Drain mode processes currently due work and exits. It is the easiest worker mode for tests because it does not leave a polling loop running.

Run From The CLI

runlane dev gives local lanes a two-terminal workflow without turning process memory into shared storage. The long-running dev process owns the in-memory lane, starts a polling worker, runs maintenance ticks, and opens a loopback control bridge. Stateful commands in another terminal proxy into that process when they use the same resolved config path.
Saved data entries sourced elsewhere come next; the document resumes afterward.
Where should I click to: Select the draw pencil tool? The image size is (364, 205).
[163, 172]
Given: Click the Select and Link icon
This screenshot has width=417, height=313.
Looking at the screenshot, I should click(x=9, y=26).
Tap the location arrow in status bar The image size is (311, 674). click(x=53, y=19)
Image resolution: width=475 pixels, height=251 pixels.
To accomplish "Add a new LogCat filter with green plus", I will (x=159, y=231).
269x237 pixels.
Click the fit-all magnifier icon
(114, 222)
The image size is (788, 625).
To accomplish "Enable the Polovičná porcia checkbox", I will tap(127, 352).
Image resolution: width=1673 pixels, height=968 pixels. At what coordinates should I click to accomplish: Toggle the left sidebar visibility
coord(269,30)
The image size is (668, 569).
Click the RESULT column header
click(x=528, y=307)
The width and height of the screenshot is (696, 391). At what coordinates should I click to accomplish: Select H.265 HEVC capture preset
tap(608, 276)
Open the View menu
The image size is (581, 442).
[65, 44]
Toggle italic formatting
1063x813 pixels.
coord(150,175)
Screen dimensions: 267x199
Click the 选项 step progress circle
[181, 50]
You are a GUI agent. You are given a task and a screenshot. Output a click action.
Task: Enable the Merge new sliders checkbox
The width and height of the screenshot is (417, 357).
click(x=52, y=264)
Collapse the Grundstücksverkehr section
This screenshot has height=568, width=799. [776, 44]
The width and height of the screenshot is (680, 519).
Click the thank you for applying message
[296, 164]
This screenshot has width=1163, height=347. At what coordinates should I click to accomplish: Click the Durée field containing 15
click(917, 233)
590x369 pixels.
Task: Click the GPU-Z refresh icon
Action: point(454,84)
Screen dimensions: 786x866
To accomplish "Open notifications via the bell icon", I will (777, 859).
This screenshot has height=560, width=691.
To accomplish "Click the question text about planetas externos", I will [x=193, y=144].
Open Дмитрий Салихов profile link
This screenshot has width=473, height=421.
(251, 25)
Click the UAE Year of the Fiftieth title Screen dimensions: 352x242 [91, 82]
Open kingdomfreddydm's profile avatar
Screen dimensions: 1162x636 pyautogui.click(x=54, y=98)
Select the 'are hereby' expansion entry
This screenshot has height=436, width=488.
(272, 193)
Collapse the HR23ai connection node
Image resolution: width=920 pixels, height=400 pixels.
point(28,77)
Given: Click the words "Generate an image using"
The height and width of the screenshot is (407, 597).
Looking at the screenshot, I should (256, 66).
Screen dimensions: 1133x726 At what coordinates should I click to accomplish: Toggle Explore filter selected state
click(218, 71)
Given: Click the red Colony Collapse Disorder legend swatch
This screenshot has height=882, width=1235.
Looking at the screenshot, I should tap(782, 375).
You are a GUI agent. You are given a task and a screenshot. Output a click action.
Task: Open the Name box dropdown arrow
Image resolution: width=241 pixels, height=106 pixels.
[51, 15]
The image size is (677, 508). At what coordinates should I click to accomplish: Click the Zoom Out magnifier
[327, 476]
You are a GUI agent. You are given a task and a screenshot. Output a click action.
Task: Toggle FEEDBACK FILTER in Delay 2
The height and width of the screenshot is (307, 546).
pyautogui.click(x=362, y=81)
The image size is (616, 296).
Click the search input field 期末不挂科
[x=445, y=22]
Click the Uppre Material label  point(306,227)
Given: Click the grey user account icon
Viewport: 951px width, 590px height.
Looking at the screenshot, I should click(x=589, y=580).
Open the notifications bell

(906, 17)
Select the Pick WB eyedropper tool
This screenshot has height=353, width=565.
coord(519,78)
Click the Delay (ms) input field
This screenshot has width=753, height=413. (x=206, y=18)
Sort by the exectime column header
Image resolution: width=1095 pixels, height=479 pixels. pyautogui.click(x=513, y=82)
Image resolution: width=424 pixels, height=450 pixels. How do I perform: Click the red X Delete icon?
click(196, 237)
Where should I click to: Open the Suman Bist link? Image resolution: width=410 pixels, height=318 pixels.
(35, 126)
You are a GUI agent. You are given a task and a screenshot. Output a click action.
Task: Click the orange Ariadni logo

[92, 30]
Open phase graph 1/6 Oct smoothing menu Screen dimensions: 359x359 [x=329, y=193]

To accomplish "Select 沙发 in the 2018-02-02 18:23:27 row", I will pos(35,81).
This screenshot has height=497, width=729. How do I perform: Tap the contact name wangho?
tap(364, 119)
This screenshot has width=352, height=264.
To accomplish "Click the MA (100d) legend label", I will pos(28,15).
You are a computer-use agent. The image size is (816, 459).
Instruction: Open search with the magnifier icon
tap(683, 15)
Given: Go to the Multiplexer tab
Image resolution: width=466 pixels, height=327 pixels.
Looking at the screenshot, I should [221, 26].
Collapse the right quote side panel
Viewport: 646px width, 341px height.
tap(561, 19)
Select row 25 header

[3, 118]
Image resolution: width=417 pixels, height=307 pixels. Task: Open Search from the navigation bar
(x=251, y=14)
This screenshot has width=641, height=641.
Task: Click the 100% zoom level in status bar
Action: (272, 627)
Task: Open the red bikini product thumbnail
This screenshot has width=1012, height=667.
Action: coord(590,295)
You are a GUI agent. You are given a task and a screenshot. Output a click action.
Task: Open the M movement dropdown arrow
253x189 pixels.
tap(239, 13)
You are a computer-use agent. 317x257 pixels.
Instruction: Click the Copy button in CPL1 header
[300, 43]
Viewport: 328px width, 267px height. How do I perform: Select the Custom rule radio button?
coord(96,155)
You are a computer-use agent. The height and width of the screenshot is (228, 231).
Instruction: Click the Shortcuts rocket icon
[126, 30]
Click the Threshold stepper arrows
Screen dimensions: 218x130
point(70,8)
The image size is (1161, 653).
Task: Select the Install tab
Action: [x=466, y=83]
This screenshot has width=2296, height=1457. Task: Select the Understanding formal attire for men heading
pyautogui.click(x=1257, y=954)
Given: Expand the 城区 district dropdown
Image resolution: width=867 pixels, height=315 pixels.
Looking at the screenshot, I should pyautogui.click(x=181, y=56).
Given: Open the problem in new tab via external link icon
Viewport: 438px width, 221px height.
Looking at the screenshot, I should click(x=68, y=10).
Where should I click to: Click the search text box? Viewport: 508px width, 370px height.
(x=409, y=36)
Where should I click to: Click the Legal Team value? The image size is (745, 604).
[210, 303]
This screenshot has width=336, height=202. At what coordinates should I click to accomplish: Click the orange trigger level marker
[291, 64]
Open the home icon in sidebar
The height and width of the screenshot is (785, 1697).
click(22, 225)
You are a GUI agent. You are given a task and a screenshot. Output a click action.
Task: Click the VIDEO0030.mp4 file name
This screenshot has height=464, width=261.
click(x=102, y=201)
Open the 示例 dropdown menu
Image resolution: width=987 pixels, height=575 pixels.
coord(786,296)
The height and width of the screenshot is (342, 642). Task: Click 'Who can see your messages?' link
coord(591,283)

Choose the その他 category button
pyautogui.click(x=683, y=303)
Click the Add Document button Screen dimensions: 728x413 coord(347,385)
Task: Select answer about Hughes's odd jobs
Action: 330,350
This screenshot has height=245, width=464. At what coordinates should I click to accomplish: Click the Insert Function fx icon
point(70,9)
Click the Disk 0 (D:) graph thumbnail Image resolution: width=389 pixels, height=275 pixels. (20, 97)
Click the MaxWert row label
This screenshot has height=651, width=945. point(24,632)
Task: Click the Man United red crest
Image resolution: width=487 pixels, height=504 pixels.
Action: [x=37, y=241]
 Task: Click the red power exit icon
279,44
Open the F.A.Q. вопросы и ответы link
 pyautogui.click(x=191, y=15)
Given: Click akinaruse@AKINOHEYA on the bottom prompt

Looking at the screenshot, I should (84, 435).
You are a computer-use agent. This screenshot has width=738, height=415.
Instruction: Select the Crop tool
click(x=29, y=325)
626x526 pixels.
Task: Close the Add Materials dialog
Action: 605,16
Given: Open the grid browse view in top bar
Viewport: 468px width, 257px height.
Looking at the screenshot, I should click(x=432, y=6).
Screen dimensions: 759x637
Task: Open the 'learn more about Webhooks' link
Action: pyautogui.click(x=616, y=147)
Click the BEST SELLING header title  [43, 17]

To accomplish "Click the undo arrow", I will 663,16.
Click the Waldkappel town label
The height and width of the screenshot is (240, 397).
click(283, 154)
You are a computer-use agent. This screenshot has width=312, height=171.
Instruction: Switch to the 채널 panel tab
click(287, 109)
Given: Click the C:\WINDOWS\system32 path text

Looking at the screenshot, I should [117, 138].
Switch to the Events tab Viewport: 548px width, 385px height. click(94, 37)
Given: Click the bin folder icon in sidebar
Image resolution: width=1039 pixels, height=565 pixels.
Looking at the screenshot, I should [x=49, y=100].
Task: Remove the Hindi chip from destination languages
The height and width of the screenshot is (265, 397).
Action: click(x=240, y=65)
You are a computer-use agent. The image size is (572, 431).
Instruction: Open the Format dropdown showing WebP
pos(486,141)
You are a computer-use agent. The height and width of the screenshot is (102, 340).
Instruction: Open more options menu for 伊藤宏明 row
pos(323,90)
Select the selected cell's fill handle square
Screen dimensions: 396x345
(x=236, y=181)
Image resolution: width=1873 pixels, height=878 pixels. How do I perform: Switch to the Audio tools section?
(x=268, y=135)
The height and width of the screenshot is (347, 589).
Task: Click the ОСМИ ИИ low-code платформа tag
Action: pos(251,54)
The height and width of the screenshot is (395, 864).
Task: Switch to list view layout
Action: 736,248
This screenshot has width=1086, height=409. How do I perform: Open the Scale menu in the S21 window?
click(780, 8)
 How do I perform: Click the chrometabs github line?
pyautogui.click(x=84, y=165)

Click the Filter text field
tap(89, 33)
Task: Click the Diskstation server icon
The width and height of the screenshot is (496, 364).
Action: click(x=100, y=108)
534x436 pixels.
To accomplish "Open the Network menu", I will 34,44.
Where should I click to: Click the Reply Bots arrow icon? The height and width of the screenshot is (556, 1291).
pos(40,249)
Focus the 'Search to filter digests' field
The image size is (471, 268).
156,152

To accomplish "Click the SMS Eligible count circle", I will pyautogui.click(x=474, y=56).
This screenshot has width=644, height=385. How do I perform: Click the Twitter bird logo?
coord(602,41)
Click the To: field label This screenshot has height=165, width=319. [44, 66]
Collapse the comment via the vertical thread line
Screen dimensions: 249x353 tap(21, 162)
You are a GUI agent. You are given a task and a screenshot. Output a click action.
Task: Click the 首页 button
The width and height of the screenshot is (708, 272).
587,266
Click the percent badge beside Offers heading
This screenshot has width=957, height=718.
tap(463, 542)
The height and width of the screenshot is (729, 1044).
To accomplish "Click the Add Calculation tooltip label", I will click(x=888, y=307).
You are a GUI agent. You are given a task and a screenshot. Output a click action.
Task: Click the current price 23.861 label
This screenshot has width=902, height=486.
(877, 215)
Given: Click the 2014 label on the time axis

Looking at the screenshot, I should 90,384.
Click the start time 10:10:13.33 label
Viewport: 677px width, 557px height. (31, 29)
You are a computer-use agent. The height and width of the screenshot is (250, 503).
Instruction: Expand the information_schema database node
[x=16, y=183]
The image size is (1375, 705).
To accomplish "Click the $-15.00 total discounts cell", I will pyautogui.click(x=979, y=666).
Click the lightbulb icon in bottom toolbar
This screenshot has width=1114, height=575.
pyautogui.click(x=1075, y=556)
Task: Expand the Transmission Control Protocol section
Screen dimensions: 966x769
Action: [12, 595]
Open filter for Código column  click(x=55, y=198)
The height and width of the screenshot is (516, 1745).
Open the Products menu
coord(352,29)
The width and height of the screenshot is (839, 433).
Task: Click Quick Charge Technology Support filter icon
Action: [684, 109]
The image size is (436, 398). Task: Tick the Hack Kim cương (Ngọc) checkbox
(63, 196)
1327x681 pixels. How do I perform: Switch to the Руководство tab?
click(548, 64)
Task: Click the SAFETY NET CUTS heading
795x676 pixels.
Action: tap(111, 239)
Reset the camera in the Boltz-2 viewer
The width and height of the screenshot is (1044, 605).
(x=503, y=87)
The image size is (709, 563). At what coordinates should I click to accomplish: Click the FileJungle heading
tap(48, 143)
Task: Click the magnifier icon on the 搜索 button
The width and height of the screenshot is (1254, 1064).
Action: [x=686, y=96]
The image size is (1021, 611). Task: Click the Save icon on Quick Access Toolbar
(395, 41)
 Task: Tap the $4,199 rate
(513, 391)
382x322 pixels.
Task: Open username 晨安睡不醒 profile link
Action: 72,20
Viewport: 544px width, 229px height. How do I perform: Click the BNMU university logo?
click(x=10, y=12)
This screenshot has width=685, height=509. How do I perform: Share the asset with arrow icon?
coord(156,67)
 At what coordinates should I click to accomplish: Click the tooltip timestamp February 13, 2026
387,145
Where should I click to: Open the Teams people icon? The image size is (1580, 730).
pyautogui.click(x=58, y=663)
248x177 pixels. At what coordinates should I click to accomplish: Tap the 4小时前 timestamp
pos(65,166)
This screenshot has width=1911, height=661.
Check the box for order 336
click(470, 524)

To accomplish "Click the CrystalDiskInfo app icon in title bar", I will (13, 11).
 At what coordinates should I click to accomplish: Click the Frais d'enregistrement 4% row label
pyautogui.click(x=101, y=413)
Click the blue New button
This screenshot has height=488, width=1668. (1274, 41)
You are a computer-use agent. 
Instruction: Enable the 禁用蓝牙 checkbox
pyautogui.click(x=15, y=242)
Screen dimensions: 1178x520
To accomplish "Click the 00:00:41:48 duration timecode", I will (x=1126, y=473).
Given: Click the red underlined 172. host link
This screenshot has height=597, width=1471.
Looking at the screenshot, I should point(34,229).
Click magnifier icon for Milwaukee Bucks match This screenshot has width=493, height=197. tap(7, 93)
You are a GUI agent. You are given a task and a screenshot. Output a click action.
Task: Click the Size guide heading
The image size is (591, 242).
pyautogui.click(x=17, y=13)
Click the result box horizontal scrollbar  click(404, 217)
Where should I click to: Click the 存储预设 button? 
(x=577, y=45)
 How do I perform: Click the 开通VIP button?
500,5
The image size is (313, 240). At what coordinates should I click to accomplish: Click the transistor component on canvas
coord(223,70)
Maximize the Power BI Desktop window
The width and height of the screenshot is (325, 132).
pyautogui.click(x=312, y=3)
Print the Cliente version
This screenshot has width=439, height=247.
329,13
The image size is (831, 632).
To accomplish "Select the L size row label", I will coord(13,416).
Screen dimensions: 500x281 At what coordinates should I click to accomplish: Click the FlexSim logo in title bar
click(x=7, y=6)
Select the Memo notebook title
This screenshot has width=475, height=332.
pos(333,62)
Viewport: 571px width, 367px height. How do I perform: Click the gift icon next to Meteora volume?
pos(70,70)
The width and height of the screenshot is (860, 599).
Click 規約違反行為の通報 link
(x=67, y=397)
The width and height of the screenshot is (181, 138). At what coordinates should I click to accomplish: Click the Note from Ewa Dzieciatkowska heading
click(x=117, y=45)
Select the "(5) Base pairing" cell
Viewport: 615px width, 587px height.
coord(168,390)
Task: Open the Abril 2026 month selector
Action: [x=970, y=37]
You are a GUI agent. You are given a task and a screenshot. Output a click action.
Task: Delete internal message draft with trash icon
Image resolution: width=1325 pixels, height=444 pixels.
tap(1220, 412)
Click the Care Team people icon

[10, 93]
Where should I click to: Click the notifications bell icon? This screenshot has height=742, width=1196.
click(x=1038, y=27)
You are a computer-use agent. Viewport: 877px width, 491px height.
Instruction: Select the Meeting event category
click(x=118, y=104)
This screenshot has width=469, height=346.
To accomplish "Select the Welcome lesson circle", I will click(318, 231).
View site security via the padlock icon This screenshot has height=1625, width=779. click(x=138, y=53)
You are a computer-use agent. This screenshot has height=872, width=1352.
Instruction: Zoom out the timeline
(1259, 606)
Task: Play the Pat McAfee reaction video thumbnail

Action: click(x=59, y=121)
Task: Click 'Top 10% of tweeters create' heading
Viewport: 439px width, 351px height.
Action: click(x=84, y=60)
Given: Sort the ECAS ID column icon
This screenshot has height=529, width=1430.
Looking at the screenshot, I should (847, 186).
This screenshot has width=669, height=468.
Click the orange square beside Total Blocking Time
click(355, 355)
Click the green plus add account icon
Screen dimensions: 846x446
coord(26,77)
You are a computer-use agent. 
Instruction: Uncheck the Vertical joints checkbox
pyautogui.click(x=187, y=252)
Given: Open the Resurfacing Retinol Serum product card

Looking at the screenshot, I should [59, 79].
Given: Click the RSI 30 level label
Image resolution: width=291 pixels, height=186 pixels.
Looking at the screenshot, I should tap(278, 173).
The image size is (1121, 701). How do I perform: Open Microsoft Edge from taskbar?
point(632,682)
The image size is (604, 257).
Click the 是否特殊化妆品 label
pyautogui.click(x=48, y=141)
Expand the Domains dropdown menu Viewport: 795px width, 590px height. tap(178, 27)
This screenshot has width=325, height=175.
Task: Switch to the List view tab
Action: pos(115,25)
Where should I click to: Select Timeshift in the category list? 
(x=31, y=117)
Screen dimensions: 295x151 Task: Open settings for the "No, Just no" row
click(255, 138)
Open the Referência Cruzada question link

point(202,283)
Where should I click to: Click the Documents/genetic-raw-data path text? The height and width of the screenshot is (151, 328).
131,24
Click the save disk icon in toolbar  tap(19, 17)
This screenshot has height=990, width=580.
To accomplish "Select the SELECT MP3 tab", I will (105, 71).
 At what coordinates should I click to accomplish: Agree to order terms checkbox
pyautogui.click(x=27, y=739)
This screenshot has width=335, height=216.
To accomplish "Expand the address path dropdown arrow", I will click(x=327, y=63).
Create runlane.config.ts next to package.json:

import { type RunlaneCliConfig } from '@runlane/cli'

import { createAppRunlane } from './src/runlane.ts'

export default {
  runtime: createAppRunlane,
} satisfies RunlaneCliConfig
{
  "scripts": {
    "dev": "runlane dev"
  }
}
# Terminal 1
pnpm dev

# Terminal 2
pnpm exec runlane trigger emails.welcome '{"userId":"user_123"}'
pnpm exec runlane runs list
pnpm exec runlane runs get <runId> --events

Restart runlane dev after changing task definitions or runtime wiring. Proxied commands execute against the task catalog already loaded in the dev process.

Add Business Waiting

const reportsSeen = new Set<string>()

const pollReport = task({
  id: 'reports.poll',
  queue: emailQueue,
  schema: z.object({ reportId: z.string().min(1) }),
  async run(payload, context) {
    if (!reportsSeen.has(payload.reportId)) {
      reportsSeen.add(payload.reportId)

      return context.release('5s', { reason: 'provider_not_ready' })
    }

    await saveReport(payload.reportId, { signal: context.signal })
  },
})

context.release() records expected waiting, not failure. The run becomes released; after the delay, tick() requests delivery again and a worker executes the next attempt.

Add A Schedule

const dailyDigest = task({
  id: 'digests.daily',
  queue: emailQueue,
  schema: z.object({ tenantId: z.string().min(1) }),
  schedule: {
    id: 'digests.daily.default',
    cron: '0 9 * * *',
    timeZone: 'America/New_York',
    payload: { tenantId: 'tenant_123' },
  },
  async run(payload) {
    await sendDailyDigest(payload.tenantId)
  },
})

Register scheduled tasks in the runtime's task catalog and run maintenance:

const scheduledRunlane = createRunlane({
  lane: createLocalLane(),
  queues: [emailQueue],
  tasks: { dailyDigest },
})

await scheduledRunlane.tick()
await scheduledRunlane.worker({ mode: WorkerMode.Drain }).closed

tick() materializes due schedule occurrences and writes ordinary runs. It does not execute handlers; workers still execute the materialized runs.

Inspect History

import { RunEventSortField, SortDirection } from '@runlane/core'

const events = await runlane.runs.events(queuedRun.id, {
  sortBy: RunEventSortField.Sequence,
  sortDirection: SortDirection.Asc,
})

The local lane keeps append-only event history in memory, so tests can assert public behavior through runs and events instead of mocking internal functions.

Local Limits

BehaviorLocal lane result
Process restartAll runs, events, schedules, leases, idempotency owners, and outbox rows are lost.
Idempotency and singleton keysEnforced only inside the current process.
Queue concurrencyEnforced only inside the current process.
Process boundariesA second process cannot load the same state directly; CLI dev proxying is narrow.
Wakeup transportPublishes best-effort local wakeups; storage outbox state is still in memory.
Production crash recoveryNot proven. Use a production storage adapter and conformance tests.
Operator APIsAvailable for development and tests through runlane.runs.*.